Interactive chart: How Europe can replace Russian gas – and what it would cost Russia and EU28

by Michele Peruzzi, Erik Dale and Georg Zachmann on 24th March 2014

Based on interactions with various stakeholders we updated several figures on March 25th (you may need to clear you cache for the changes to be reflected in the chart below).

  • Increasing imports from North Africa by 15 bcm will be difficult, as existing pipeline capacities to Italy are fully used already, while increasing exports to Spain will not be helpful, as no additional gas can be brought from the Iberian Peninsula to the rest of Europe. We adjust our estimate to 5 bcm.
  • The numbers for district heating gas consumption were largely overstated. We correct the corresponding numbers to 10 bcm. As it is anyway the most expensive option, it would have only been selected as a last resort.
  • Switching district heating from gas to oil in the import constraint countries Finland, Latvia and Estonia is, however, possible. Switching in Lithuania seems to be more difficult. Here, in the short term other options need to be developed. In the medium term Lithuania will install a floating LNG regasification terminal to allow gas imports from international LNG markets.
  • Increasing production in the Netherlands is technically possible, possibly much more than the 20 bcm we put. However, the Dutch government might be quite reluctant to allow even 20 bcm of additional production, as it just issued legislation to reduce production in order to control the gas-production induced seismic activities. So it is a question of political will and compensations. Hence we stick to the 20 bcm/y.
  • Power production from natural gas plays an important role in the UK and Italy. It will not be possible to fully replace those plants, given the lack of alternative capacities. We corrected the potential gas savings from 60 bcm/y to 40 bcm/y.
  • With these adjustments, we conclude that up to 190 bcm of alternative supplies might be available for the coming year.

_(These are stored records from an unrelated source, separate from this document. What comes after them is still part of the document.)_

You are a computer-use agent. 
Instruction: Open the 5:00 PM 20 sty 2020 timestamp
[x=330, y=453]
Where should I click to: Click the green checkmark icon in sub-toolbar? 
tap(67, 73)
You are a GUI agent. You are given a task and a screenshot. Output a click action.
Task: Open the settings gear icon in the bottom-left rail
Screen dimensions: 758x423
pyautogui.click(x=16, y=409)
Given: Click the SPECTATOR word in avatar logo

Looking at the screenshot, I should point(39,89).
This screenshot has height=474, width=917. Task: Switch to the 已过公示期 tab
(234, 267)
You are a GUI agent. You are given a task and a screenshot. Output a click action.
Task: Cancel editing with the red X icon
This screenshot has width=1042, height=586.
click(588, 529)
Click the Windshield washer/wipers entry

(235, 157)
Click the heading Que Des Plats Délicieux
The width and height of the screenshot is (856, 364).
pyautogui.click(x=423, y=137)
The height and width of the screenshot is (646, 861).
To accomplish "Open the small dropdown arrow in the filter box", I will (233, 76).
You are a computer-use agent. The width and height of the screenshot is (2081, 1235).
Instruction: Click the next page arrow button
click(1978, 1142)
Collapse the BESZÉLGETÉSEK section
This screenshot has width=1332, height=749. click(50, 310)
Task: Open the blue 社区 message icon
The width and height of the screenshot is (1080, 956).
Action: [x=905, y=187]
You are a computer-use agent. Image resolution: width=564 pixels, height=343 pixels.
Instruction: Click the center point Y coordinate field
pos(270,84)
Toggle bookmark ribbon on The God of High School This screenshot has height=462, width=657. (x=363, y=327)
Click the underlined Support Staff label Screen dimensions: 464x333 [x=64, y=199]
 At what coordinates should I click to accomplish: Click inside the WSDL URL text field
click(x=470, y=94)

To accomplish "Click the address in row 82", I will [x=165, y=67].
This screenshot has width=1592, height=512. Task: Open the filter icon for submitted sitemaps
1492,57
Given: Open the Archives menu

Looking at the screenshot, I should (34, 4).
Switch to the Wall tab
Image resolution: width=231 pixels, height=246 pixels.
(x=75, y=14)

Last week, we analysed whether Europe could replace Russian gas, and we identified some options for Europe to do so. These included importing natural gas from other sources or increasing domestic production.

But how much would these options cost Europe and Russia? How do these options play together? Is there a preferred alternative, or perhaps there is an optimal policy mix? We try to answer these questions in the simulator below, computing the impact of different options.

The chart is interactive: to display a scenario relative to a particular mix of alternatives, select all the desired options on the left. An alternative can be deselected by clicking it again. A small description of every option can be found below the chart by hovering the mouse over its label. The values of the exports, imports, and the cost of the selected mix are always calculated on the basis of their relative cost. This means that the most expensive selected alternative will only be used up to the point of zero imports from Russia.

You can also save the chart in its current state by clicking the button below. Share your preferred mix of alternatives with @Bruegel_org by using the hastag #ReplacingRussia.


Note: the figures should not be taken as a detailed and complete estimate of the costs of adopting a certain mix of alternatives. This chart is meant to show the relative interplay among the alternatives, and to make simplified comparisons.